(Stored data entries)
★ ★ ★
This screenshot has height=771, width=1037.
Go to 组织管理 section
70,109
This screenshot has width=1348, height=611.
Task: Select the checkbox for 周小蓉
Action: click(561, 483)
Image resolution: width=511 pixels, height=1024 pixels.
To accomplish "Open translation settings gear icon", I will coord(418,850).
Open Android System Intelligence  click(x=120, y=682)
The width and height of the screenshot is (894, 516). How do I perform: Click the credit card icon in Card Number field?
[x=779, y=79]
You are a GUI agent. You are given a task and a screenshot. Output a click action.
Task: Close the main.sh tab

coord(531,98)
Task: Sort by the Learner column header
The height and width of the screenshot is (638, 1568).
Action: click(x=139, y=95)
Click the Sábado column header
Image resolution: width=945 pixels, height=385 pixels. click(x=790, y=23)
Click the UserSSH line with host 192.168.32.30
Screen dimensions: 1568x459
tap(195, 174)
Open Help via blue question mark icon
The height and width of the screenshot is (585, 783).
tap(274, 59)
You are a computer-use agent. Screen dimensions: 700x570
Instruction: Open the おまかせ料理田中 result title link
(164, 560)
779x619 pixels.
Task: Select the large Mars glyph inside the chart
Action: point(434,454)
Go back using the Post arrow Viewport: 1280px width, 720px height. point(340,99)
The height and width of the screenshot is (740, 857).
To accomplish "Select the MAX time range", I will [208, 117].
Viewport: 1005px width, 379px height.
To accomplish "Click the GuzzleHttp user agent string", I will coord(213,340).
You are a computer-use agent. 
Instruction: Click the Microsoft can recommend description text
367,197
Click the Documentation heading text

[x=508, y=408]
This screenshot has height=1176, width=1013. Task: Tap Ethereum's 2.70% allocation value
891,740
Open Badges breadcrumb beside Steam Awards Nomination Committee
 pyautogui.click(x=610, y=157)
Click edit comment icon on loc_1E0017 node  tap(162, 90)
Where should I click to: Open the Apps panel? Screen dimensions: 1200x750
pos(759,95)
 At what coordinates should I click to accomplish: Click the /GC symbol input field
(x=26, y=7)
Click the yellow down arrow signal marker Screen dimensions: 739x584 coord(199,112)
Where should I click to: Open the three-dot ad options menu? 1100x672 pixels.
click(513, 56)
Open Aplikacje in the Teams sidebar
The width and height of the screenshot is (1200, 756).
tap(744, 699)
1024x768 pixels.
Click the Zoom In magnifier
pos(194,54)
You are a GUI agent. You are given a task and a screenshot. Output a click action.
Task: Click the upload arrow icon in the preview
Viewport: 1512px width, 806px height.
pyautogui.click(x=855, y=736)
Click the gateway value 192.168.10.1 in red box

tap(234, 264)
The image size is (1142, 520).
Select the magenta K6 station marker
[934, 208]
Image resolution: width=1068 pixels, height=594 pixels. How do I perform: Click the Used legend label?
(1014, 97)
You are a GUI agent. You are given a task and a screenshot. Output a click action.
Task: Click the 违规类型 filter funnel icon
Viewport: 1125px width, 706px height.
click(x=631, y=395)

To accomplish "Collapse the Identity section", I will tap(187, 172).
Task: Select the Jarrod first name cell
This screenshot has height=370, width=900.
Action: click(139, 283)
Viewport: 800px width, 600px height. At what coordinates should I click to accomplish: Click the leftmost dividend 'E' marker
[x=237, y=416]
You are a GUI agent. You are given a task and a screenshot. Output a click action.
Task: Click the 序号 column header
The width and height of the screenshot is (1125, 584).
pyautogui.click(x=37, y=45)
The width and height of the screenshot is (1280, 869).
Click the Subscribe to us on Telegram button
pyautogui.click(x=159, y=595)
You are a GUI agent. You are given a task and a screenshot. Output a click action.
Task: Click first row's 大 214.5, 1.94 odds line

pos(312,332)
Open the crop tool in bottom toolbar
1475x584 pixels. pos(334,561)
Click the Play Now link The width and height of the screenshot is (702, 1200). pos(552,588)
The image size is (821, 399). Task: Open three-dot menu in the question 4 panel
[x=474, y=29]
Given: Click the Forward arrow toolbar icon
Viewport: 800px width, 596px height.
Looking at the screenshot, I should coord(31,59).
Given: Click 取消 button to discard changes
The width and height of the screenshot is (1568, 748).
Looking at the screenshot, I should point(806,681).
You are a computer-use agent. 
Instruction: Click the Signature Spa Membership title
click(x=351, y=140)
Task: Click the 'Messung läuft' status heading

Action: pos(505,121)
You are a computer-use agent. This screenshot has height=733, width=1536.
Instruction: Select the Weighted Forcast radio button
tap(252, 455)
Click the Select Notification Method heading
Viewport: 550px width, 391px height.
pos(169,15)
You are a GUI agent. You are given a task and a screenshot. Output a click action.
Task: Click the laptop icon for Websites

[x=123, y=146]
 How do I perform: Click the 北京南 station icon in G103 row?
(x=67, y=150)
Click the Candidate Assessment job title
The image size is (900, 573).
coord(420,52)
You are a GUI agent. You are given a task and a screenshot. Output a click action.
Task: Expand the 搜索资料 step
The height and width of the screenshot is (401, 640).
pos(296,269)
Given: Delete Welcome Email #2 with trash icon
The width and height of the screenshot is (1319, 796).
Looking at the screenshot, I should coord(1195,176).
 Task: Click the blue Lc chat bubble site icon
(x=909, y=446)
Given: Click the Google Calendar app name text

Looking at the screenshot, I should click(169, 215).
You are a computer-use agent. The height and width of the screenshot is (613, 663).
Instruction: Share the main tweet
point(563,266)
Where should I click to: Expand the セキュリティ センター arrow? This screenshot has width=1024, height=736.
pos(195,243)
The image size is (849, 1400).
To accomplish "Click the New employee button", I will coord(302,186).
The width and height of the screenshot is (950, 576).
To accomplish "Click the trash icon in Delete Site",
★ ★ ★
▶ _Task_
Copy word for word the stretch of entries above from the line that has "Viewport: 1005px width, 379px height." through the line that has "Open Aplikacje in the Teams sidebar", both ends included, and nothing outside it.

▶ _Solution for this exercise_
Viewport: 1005px width, 379px height.
To accomplish "Click the GuzzleHttp user agent string", I will coord(213,340).
You are a computer-use agent. 
Instruction: Click the Microsoft can recommend description text
367,197
Click the Documentation heading text

[x=508, y=408]
This screenshot has height=1176, width=1013. Task: Tap Ethereum's 2.70% allocation value
891,740
Open Badges breadcrumb beside Steam Awards Nomination Committee
 pyautogui.click(x=610, y=157)
Click edit comment icon on loc_1E0017 node  tap(162, 90)
Where should I click to: Open the Apps panel? Screen dimensions: 1200x750
pos(759,95)
 At what coordinates should I click to accomplish: Click the /GC symbol input field
(x=26, y=7)
Click the yellow down arrow signal marker Screen dimensions: 739x584 coord(199,112)
Where should I click to: Open the three-dot ad options menu? 1100x672 pixels.
click(513, 56)
Open Aplikacje in the Teams sidebar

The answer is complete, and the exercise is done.